How do I handle a flighty chicken

The easiest way to pick up a chicken who doesn't normally allow herself to be picked up is to simply wait until she settles down at night, and pick her up off the roost while she's sleeping. You'll want to gently but firmly place your hands around her, holding her wings to her body in case she wakes. You may have heard it said that chickens go into a sort of trance when they go to roost at night, and that's true. But let us explain the specifics of this "trance," and why it can help you handle your wayward birds, because it's really quite fascinating!

How chickens sleep

Chickens sleep the same way humans do, for the most part. They even go through REM sleep--meaning they may have dreams like we do--although for chickens this may take just a few seconds at a time. But chickens also have a mode of sleep that humans don't experience. That type of sleep is called unihemispheric slow-wave sleep, or USWS. This is a way of sleeping in which--this is really weird--they will rest just one half of their brains at a time. They quite literally keep one eye open. After all, chickens are prey animals, and since nocturnal predators may be looking for a chicken dinner, they have to remain a bit wary.

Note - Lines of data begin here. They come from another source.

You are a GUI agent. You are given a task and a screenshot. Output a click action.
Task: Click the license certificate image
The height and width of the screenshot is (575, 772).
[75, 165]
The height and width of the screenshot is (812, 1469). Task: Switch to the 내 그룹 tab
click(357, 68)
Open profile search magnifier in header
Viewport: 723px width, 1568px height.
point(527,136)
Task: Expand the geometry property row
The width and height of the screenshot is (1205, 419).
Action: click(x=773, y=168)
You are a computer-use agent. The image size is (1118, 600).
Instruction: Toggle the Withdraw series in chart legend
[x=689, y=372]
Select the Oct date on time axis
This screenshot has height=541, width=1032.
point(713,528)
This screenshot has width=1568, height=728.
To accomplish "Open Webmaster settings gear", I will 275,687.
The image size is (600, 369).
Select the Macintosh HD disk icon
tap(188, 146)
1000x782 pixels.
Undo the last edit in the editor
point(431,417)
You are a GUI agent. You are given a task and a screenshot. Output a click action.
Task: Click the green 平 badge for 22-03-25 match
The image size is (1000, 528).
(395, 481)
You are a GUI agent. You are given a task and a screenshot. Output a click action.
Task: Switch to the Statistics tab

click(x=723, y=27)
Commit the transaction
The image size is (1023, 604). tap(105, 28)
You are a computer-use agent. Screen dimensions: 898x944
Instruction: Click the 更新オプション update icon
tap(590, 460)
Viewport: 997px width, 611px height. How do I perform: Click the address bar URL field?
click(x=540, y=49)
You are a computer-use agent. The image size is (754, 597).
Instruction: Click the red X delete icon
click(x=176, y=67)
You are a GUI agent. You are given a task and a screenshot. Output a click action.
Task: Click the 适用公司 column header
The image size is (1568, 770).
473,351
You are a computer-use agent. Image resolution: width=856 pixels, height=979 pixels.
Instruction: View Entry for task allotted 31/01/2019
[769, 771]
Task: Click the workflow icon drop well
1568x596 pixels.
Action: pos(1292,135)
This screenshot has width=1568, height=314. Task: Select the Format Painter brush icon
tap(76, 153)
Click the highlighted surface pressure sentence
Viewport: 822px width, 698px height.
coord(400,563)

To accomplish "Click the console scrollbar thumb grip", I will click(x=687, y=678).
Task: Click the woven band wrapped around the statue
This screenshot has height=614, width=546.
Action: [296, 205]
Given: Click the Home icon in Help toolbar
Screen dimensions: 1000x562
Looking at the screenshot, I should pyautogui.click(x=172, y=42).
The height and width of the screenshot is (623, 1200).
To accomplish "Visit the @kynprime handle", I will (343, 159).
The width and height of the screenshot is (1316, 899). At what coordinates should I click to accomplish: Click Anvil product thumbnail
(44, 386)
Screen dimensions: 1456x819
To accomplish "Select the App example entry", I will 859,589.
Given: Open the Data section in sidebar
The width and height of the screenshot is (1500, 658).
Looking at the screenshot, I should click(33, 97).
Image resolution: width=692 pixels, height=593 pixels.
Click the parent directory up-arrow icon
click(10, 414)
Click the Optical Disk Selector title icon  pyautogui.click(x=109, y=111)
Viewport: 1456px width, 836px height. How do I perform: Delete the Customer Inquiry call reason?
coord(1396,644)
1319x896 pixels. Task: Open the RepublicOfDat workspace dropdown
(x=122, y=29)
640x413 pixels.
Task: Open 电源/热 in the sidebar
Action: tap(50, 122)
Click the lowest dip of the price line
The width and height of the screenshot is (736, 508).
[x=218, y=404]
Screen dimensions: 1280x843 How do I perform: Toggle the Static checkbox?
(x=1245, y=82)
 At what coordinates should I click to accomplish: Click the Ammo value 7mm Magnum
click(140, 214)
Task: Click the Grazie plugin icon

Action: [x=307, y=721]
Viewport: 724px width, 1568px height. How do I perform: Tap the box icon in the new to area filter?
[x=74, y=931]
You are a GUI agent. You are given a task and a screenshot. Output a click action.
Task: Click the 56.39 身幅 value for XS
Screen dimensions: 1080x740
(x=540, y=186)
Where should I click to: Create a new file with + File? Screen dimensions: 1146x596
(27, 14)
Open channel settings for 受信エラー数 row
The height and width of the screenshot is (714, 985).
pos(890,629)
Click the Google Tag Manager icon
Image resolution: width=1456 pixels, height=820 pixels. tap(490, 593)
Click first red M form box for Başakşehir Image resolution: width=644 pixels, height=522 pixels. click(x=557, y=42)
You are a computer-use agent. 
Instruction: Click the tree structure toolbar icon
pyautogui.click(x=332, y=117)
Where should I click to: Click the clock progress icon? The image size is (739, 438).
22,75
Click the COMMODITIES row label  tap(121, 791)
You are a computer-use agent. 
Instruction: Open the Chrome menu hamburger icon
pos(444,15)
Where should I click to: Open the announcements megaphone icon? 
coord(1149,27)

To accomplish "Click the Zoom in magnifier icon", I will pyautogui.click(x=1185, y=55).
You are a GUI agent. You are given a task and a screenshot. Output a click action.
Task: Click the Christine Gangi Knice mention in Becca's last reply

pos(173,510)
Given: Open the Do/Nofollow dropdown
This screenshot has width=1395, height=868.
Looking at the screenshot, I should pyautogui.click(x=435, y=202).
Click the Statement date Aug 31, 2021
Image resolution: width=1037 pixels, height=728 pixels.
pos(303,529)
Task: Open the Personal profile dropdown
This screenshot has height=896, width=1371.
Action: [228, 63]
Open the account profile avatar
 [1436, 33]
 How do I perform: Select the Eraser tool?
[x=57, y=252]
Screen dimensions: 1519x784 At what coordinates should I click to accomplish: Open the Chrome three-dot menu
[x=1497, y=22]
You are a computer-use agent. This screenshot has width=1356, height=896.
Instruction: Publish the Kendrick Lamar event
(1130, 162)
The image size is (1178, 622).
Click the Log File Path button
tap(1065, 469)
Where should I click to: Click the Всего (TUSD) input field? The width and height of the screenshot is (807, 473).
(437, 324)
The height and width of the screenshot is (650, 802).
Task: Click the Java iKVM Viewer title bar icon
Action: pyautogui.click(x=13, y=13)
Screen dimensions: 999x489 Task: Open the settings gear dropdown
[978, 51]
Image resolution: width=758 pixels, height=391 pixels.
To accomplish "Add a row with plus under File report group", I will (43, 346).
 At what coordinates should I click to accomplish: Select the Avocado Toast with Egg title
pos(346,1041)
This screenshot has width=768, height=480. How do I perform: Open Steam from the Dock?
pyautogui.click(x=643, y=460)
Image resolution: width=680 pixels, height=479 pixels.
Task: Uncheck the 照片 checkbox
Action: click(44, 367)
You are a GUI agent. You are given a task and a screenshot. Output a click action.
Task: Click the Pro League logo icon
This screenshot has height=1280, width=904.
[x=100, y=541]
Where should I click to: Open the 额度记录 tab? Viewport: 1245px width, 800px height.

If you see a chicken with one eye open and one closed, your chicken is probably in USWS mode. And your chicken is more likely to be in USWS mode if she is at the end of the roost. The chickens who roost between other birds are more likely rest both halves of their brain at once, while those at the edges may actuallykeep one eye open. The eye they keep open is the one pointing away from the flock. After one side of their brain has slept for a while, they may turn around on the roost so their other eye can keep watch, and they can rest the other half of their brain. Cool and weird, right?

Why USGS helps your sleeping chickens

At first blush, it would seem like being able to handle a creature that literally keeps one eye open for danger, even when sleeping, would be MORE difficult, not LESS. However, the response of a "half-sleeping" chicken who sees a predator is often what ethologists refer to as "tonic immobility." In other words, they remain unmoving and "play dead." This "trance" reaction doesn't make a whole lot of sense, intuitively, but since most predators only hunt living prey, this semi-paralysis can at times be a successful defense mechanism. Other times, of course, not-so-much. Raccoons in particular DO eat carrion when food is scarce, so playing dead will not always help your flock out if your coop is invaded at night by a raccoon. (That said, carrion is not the first choice of food for a raccoon, so some raccoons can first be drawn to eat the chicken feed in your feeders or eggs they find in nests.)

That said, the result is that a chicken who has settled down to roost for the night can usually be handled easily. Keep the lights out, and use just enough light via a flashlight or headlamp for what you need to do.

When handling chickens is necessary

If you have a scaredy-bird, there's not really a need to handle her just because. However, there are occasions where handling is necessary. If your bird has been wounded, you may need to inspect and clean the wound. If she is acting sick, you may need to put her in a carrier to take her to the vet for a check-up. You may want to protect her comb with some petroleum jelly in cold weather... or check her over for mites, or any of a number of things. Whatever the reason may be, if you do need to handle a flighty bird, now you know how to do it--and you know the strange reasons why it works!